Beberapa kemungkinan keterbatasan akuntansi keuangan tradisional dalam menangkap


dan melaporkan kinerja sosial dan lingkungan
Akuntansi keuangan sering dikritik atas dasar bahwa ia mengabaikan banyak
eksternalitas sosial dan lingkungan yang disebabkan oleh entitas pelapor. Beberapa alasan
mengapa akuntansi keuangan tradisional mungkin tidak dapat efektif dalam mencerminkan
dampak sosial dan lingkungan organisasi meliputi:
a. Akuntansi keuangan berfokus pada kebutuhan informasi dari pihak-pihak terlibat dalam
membuat keputusan alokasi sumber daya.
b. Salah satu pilar akuntansi keuangan adalah gagasan tentang 'materialitas' yang cenderung
menghalangi informasi pelaporan sosial dan lingkungan mengingat kesulitan yang terkait
dengan mengukur biaya sosial dan lingkungan
c. masalah lain yang muncul dalam akuntansi keuangan adalah bahwa entitas pelaporan sering
mengurangi kewajiban, terutama yang tidak akan dilunasi selama bertahun-tahun ke nilai
sekarang. Hal ini cenderung membuat pengeluaran masa depan kurang signifikan pada
periode ini.
d. akuntansi keuangan mengadopsi 'entitas asumsi', yang mengharuskan organisasi untuk
diperlakukan sebagai entitas yang terpisah dari pemiliknya, organisasi-organisasi lain, dan
stakeholder lainnya
e. Sebuah wilayah yang terkait di mana sistem akuntansi keuangan tradisional kita
menghasilkan hasil agak aneh yaitu perlakuan izin polusi yang bisa diperdagangkan
f. Dalam akuntansi keuangan dan pelaporan, biaya didefinisikan sedemikian rupa untuk
mengecualikan pengakuan setiap dampak pada sumber daya yang tidak dikendalikan oleh
entitas (seperti lingkungan), kecuali denda atau arus kas lainnya yang timbul.
g. Terdapat isu “pengukuran”. Untuk item yang akan direkam untuk tujuan akuntansi keuangan
itu harus diukur dengan akurasi yang memadai.

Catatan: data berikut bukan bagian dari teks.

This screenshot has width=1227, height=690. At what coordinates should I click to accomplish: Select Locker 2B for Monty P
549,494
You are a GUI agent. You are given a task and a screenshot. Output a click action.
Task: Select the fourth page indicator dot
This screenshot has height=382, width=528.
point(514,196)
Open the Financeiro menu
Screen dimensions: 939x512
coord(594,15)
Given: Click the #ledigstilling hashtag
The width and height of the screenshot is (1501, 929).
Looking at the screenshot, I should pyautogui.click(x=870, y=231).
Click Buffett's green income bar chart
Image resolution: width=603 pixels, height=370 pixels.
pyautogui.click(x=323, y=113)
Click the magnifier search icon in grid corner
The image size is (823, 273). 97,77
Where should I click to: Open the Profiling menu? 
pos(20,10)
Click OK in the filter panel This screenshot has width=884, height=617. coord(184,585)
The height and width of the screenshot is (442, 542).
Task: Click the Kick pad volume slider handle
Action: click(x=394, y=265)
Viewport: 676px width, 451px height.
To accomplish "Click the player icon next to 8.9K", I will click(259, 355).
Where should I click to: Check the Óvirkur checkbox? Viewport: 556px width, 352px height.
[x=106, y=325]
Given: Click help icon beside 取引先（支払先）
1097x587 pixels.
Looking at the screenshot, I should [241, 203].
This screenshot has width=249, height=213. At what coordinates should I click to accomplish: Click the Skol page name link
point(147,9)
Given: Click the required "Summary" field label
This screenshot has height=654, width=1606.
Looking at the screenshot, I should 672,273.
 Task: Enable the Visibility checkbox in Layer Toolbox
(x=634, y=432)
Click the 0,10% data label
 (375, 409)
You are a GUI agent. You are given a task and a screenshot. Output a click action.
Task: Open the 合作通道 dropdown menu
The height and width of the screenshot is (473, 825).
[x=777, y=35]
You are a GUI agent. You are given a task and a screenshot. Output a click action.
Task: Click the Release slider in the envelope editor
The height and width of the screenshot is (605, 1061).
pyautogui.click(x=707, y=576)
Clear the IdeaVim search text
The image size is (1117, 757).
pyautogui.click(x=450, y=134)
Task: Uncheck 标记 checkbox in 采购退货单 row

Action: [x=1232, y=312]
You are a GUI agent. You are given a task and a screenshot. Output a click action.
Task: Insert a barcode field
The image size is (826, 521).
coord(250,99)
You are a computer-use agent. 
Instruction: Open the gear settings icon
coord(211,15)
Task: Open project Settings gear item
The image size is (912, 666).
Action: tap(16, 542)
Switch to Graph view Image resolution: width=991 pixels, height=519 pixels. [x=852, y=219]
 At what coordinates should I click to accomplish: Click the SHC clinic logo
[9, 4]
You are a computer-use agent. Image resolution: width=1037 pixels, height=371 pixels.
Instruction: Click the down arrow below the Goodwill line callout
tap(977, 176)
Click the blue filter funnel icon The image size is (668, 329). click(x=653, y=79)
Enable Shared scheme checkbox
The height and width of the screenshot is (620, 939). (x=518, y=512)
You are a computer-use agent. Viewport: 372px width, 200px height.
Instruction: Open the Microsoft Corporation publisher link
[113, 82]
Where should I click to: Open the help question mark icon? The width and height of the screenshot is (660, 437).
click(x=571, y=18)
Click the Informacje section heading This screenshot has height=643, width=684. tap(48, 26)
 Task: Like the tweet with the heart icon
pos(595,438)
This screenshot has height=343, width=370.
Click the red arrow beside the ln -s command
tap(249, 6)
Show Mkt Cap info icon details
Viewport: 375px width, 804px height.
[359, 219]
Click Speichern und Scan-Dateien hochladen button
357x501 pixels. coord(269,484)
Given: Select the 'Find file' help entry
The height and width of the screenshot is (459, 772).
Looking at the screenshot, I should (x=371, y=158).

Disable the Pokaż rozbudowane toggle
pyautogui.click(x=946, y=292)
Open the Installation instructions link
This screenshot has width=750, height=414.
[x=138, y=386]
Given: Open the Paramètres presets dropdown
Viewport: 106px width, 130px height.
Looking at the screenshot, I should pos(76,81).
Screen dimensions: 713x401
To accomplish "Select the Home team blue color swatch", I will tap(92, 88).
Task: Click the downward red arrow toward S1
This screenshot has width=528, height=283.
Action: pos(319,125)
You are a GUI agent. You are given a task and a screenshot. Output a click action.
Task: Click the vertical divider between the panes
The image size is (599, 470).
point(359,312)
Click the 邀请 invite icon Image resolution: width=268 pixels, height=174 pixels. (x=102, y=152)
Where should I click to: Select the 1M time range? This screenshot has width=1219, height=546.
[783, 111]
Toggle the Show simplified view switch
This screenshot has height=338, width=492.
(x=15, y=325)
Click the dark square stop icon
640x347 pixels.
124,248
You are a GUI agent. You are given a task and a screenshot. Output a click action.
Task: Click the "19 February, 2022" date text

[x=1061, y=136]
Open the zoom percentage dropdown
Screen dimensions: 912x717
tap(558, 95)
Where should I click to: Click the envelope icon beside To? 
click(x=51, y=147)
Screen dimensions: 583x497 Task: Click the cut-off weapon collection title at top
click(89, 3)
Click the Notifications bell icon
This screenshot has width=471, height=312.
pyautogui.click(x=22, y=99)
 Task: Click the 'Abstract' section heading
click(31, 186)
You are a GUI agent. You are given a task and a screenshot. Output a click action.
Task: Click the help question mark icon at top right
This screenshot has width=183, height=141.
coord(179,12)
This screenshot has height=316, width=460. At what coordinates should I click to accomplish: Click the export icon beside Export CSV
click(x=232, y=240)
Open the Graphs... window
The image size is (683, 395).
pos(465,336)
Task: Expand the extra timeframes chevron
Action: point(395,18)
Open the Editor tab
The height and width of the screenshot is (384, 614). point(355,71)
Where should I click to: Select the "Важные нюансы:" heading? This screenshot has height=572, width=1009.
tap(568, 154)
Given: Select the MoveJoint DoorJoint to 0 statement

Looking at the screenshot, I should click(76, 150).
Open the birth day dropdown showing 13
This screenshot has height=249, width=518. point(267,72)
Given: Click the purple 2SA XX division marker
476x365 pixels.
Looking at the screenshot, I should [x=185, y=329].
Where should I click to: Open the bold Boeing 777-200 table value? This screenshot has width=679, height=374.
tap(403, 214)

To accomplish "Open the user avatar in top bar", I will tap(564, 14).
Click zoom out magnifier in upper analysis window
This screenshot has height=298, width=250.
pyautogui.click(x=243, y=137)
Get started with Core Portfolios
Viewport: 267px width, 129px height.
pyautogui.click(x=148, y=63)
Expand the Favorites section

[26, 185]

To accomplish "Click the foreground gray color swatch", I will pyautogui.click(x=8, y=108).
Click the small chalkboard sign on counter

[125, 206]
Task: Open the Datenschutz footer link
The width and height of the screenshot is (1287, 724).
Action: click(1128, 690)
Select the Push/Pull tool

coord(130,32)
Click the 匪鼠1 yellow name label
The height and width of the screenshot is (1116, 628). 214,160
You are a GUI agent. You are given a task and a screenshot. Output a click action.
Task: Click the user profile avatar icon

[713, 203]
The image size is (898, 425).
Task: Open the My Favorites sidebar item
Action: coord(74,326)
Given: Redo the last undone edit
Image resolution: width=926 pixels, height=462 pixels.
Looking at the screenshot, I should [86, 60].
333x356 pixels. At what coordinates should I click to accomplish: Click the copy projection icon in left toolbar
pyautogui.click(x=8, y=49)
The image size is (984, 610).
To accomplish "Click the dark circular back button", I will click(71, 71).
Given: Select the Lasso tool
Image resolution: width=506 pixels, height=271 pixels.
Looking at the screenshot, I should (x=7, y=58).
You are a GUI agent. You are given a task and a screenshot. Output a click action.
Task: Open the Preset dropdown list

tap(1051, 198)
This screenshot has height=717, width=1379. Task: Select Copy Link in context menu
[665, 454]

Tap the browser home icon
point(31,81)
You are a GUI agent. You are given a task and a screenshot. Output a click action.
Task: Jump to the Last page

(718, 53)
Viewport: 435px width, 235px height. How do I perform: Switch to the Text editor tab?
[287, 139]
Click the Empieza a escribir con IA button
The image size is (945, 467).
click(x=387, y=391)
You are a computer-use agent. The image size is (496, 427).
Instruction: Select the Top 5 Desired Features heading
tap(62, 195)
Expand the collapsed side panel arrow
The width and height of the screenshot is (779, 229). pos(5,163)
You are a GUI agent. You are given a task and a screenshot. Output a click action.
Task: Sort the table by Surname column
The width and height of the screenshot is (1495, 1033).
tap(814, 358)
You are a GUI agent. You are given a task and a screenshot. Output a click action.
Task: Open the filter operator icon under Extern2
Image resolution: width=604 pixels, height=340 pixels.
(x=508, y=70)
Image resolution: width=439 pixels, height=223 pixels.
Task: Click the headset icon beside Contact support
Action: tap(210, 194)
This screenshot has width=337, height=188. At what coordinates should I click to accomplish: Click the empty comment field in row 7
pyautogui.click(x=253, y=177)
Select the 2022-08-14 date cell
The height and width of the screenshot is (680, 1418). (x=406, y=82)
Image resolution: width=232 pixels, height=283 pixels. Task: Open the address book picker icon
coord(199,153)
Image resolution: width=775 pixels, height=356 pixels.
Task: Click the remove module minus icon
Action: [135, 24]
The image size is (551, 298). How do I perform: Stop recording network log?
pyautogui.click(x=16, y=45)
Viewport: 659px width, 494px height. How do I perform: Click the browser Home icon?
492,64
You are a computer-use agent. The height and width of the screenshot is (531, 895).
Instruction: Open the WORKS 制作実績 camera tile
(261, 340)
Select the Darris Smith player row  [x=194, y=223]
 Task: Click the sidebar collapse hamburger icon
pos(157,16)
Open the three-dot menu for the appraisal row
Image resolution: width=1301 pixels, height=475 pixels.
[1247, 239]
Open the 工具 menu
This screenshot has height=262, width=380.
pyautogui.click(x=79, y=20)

Pelaporan Triple Bottom Line


Perspektif yang diambil adalah bahwa untuk suatu organisasi (atau masyarakat) menjadi
berkelanjutan (perspektif jangka panjang) itu harus aman secara finansial (yang dibuktikan
dengan langkah-langkah seperti profitabilitas); harus meminimalkan (atau idealnya
menghilangkan) dampak negatif lingkungan; dan harus bertindak sesuai dengan harapan
masyarakat.

Inisiatif pelaporan global - kerangka kerja konseptual untuk pelaporan sosial dan
lingkungan?
Sebagai upaya untuk menyusun praktek pelaporan terbaik, beberapa badan telah aktif
dalam mengembangkan pedoman untuk pelaporan sosial dan lingkungan. Pada tingkat
internasional, pedoman utama dalam lingkup pelaporan sosial dan lingkungan adalah Global
Reporting Initiative’s Sustainable Reporting Guidelines (Sering disebut sebagai GRI).

Audit Sosial (atau Jaminan)


Hasil dari audit sosial atau pernyataan jaminan, sering menjadi dasar bagi entitas untuk
mempublikasikan perhitungan sosial dan hasil dari audit sosial dapat dianggap sebagai bagian
penting dari dialog yang sedang berlangsung dengan berbagai kelompok stakeholder.